=== Begin Enclosure ===

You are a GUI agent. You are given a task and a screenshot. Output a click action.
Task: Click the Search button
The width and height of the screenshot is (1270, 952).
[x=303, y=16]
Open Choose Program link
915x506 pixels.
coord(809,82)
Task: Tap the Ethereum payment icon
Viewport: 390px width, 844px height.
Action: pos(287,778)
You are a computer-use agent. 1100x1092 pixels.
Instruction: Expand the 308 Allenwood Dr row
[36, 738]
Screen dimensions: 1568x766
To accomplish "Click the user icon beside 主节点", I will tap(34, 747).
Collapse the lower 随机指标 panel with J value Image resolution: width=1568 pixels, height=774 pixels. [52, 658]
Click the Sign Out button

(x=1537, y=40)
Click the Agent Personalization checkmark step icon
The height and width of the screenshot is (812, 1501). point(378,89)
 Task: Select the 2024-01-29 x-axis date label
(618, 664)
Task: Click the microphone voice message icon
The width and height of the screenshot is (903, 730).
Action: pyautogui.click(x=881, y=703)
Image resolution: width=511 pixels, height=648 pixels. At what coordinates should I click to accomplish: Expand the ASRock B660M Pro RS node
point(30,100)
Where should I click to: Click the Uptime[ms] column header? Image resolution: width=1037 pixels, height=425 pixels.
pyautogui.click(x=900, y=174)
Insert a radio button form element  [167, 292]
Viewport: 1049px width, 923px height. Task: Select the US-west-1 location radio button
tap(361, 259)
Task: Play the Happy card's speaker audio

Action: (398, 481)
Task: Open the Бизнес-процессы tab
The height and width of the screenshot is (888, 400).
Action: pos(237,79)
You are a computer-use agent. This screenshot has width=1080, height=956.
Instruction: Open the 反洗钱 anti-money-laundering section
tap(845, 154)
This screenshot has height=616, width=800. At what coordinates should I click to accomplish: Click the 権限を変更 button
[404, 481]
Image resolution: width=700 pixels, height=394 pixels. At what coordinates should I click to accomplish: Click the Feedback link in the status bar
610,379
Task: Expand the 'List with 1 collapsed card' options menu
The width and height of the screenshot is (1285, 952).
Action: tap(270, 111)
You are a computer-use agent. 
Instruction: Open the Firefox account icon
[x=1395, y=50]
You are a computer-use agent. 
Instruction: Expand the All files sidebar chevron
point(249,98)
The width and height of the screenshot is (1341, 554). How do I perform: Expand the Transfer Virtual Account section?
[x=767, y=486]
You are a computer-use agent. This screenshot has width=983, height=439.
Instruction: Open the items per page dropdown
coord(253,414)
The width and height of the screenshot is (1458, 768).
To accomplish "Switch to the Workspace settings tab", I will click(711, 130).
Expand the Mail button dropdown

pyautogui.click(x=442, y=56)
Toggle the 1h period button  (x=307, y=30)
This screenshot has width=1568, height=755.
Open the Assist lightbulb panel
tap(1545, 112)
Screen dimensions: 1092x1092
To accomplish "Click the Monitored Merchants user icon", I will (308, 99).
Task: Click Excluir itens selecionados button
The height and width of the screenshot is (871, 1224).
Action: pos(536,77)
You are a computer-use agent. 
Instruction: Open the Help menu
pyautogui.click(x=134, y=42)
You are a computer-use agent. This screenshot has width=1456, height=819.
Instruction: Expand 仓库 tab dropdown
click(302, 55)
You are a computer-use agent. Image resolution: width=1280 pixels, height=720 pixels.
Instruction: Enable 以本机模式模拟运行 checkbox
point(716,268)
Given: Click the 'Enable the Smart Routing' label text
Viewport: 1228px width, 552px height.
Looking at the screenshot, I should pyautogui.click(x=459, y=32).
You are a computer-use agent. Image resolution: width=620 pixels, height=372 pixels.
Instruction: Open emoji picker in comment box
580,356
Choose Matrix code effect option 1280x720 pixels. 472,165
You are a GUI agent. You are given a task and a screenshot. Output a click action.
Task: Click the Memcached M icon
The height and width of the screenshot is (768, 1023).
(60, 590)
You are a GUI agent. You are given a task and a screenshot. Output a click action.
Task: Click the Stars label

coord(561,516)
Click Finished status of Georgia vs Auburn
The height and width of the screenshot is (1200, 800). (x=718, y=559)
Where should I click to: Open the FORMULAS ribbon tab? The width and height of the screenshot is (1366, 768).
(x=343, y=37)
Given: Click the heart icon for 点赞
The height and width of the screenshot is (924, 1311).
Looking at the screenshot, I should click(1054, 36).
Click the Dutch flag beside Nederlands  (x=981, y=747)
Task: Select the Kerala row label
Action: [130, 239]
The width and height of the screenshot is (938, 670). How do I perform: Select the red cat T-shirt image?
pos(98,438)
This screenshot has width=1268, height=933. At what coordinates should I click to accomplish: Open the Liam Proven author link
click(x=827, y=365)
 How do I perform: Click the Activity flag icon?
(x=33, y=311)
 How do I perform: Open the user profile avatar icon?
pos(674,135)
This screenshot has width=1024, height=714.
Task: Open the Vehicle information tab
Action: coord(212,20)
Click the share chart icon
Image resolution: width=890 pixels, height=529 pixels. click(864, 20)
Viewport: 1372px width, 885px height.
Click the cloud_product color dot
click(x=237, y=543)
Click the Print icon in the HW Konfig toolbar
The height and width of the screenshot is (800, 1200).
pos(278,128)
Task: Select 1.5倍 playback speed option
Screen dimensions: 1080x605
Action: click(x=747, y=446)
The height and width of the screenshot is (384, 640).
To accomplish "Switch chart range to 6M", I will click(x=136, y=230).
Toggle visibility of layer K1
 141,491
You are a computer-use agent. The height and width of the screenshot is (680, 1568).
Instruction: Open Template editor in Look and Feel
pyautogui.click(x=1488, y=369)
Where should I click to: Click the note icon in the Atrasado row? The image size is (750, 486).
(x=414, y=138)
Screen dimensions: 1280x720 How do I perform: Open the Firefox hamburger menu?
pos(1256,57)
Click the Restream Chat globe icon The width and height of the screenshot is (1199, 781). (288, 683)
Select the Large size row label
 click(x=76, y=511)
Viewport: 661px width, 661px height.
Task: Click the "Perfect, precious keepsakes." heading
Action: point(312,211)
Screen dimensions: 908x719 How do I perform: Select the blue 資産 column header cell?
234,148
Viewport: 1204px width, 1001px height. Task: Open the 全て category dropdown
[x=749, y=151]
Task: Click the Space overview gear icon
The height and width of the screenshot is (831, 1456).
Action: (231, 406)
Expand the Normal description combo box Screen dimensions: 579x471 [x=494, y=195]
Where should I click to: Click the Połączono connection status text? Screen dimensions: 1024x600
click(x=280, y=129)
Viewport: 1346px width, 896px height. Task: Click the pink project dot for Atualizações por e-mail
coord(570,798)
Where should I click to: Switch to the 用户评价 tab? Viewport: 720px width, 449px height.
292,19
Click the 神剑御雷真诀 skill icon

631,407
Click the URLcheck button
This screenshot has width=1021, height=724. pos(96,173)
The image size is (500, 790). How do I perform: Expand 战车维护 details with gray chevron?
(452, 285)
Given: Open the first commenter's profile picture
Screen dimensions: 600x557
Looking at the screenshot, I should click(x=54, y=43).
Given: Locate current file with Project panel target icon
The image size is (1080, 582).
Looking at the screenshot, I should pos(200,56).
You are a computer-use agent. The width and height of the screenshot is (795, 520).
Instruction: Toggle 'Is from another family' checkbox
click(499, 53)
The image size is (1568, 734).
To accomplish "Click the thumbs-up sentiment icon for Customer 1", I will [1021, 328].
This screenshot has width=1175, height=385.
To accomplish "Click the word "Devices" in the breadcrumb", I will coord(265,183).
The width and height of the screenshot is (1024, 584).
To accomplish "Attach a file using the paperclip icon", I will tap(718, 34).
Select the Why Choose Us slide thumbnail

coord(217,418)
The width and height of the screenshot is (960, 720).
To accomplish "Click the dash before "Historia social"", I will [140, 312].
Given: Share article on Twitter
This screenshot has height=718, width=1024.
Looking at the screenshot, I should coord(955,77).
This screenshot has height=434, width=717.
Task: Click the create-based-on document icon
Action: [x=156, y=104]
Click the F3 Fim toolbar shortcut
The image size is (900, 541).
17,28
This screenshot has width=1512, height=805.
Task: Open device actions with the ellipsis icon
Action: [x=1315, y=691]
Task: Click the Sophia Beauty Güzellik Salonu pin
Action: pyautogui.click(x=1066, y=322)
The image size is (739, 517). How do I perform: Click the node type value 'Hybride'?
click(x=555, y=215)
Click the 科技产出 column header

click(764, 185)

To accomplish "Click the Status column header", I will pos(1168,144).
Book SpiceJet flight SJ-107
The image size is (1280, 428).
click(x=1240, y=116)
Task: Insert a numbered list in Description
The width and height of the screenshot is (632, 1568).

=== End Enclosure ===

Task requirements
Could you return every line from the entries above in which the string "Insert" occurs?

Expected answer
Insert a radio button form element  [167, 292]
Task: Insert a numbered list in Description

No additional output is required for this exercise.